Der schnelle Schweiger tut der Formel 1 gut. Denn er ist auf seine Art einer der rar gewordenen Typen. Red Bull überlegte, ihn zu verpflichten. Und ein paar andere Rennställe waren auch hinter ihm her, weil er überlegte, sich in ein Team einzukaufen. Andere sahen in der Marke Räikkönen die Chance, an potente Sponsoren zu kommen.

Lotus ging die Sache offenbar unkomplizierter an, verlangt nur wenige PR-Auftritte, und hat ihm einen Rennwagen gebaut, der offenbar überall gut liegt; der junge Teamkollege Romain Grosjean wurde in Bahrain Dritter. Der Franzose ist der, der die meiste Abstimmungsarbeit machen muss. Räikkönen sagt, dass er Rennfahrer sei. Angeblich hat er auch keine Lust auf den Simulator.

Trotzdem haben seine Landsleute ihm eine eigene Figur im Computerspiel Angry Birds gewidmet, natürlich ist er der Eisvogel. "Iceman" - das war eine nette Erfindung von Ron Dennis, seinem Chef bei McLaren. Der Technokrat und der Freigeist, sie haben sich nie wirklich verstanden. Jeder ein Extremist auf seine Weise. Räikkönen braucht Freiheiten: wer am Limit fährt, muss auch am Limit leben dürfen.

Bei Lotus, dem ehemaligen Renault-Werksteam, spielen sie mit dem Mythos Kimi. Vor dem Rennen in Malaysia, dem heißesten des Jahres, wurde im Fahrer- lager Eis verteilt, mit schönen Grüßen von Räikkönen. Das Fachblatt Speedweek bezeichnet seine Fahrweise als "on the rocks". Es fällt schwer sich vorzustellen, dass so einer als Lieblingssport "Badminton" angibt. Ist aber so, und einer seiner Lieblingsgegner ist dabei Sebastian Vettel.
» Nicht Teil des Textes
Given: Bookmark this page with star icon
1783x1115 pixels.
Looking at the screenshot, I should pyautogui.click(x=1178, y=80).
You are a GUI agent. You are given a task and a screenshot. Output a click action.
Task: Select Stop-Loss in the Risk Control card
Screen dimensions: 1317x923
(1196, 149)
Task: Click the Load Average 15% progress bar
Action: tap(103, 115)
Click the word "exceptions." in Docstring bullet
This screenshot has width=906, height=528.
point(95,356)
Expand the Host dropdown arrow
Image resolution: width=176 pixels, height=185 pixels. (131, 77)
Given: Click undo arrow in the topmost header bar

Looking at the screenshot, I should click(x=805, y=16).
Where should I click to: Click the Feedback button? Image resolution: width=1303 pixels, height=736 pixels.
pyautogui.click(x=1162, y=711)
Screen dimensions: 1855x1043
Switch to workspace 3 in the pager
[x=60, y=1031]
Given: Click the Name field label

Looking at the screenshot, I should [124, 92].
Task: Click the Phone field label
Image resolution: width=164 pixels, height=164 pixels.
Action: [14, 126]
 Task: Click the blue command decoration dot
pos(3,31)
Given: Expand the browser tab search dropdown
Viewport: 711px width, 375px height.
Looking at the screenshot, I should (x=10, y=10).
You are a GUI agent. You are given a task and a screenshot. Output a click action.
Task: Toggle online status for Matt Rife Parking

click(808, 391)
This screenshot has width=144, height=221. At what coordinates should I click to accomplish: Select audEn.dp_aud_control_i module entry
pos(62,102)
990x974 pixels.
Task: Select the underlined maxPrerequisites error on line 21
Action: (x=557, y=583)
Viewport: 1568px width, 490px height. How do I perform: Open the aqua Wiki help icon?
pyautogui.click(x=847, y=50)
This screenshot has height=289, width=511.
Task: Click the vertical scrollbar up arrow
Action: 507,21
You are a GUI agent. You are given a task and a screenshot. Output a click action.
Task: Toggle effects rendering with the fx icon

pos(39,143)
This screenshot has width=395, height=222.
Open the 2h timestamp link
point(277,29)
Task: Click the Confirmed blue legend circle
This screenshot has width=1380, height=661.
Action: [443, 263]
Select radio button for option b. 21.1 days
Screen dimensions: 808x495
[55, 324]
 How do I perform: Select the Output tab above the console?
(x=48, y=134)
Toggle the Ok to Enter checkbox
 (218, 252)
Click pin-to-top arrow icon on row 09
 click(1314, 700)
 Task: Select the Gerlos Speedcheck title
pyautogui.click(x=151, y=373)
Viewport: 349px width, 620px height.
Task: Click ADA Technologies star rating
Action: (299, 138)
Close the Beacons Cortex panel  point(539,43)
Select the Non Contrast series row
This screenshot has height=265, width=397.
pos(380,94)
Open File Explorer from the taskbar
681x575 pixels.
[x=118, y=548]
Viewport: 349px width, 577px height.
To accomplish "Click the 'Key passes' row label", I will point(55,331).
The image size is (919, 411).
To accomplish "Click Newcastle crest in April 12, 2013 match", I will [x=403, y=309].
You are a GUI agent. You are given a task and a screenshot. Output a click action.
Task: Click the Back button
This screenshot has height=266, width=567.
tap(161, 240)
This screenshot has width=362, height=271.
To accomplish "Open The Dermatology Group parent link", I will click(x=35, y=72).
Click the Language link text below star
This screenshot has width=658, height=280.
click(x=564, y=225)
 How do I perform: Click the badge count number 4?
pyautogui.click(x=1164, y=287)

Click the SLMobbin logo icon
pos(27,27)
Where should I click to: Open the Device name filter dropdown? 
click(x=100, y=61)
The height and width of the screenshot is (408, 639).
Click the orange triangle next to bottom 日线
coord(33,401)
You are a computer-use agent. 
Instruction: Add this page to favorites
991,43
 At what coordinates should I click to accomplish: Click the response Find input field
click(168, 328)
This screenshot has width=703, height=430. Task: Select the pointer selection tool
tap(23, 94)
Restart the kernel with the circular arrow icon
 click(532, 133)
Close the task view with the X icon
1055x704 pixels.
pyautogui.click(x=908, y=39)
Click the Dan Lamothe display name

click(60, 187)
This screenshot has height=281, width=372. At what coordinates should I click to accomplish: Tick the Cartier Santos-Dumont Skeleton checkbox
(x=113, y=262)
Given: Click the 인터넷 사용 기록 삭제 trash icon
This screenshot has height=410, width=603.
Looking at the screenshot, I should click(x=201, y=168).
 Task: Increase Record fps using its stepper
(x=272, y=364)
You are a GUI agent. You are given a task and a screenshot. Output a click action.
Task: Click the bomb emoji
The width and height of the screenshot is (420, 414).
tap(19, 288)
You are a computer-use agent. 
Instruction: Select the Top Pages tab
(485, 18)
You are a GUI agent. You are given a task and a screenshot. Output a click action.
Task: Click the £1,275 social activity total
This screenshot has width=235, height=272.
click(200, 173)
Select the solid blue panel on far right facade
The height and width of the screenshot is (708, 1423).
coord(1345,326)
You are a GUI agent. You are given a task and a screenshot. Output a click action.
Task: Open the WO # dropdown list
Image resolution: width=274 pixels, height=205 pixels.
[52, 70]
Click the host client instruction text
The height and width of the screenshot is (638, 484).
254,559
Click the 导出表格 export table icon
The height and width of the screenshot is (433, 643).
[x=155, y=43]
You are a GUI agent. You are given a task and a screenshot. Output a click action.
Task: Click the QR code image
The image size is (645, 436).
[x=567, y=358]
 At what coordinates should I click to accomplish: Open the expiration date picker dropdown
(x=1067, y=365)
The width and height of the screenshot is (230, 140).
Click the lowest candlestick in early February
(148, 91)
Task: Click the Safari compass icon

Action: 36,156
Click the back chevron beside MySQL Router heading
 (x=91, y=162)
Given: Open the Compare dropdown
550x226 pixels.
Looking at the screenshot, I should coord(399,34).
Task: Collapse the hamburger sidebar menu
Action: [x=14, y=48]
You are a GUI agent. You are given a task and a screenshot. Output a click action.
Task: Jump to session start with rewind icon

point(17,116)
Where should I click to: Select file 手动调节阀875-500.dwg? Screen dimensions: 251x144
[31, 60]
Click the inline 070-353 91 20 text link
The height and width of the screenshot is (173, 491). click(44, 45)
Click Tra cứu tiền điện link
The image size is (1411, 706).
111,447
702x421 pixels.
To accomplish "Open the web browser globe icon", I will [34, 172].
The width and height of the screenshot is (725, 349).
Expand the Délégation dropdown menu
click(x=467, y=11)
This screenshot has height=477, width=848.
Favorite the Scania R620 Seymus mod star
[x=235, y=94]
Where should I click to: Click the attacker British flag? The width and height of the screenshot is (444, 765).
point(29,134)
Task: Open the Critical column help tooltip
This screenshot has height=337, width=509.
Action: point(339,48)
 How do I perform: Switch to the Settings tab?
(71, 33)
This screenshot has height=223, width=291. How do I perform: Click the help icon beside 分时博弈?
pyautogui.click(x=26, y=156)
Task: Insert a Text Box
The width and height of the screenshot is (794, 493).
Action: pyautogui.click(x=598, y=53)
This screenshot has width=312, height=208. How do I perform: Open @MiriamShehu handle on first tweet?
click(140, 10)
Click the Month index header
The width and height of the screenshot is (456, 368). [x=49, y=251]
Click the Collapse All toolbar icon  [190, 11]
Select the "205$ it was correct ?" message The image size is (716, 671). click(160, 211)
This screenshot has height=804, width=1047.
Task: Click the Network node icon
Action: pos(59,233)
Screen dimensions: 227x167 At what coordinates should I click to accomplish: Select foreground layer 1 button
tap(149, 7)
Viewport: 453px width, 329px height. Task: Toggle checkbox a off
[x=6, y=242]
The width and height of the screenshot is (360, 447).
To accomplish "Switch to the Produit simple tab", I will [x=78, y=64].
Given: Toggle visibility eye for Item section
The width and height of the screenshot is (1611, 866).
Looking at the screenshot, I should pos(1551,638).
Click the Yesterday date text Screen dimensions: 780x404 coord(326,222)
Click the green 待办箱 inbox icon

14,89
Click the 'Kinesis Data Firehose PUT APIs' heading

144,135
Der Hauptgrund für seine Rückkehr sei, das ihm die Rad-an-Rad-Duelle gefehlt hätten im einsamen Rallye-Auto, sagt Räikkönen. Was die Leute von ihm erwarten in der Formel 1, das ist ihm herzlich egal. Und es ist ausnahmsweise mal nicht der übliche Marketing-Sprech, wenn er sagt: "So lange ich weiß, dass ich 100 Prozent gegeben habe, und ich glücklich mit meiner Fahrweise bin, dann bin ich zufrieden. Wem das nicht genügt, dem genügt es eben nicht." Die ewigen Zweifel an seiner Motivation quittiert Räikkönen mittlerweile nur noch mitleidig: "Wenn ich nicht motiviert wäre, würde ich sofort wieder aufhören."

Das wird er nicht tun. Nicht nach der Chance, die sich ihm jetzt bietet. "Ich bin Zweiter geworden, und wir müssen damit zufrieden sein", sagt er nach dem vierten von 20 WM-Läufen. Dann hellt sich die Miene doch auf: "Es sieht so aus, dass wir das Richtige getan haben. Jetzt müssen wir nur weiter die richtigen Entscheidungen treffen." Plötzlich scheint alles möglich zu sein.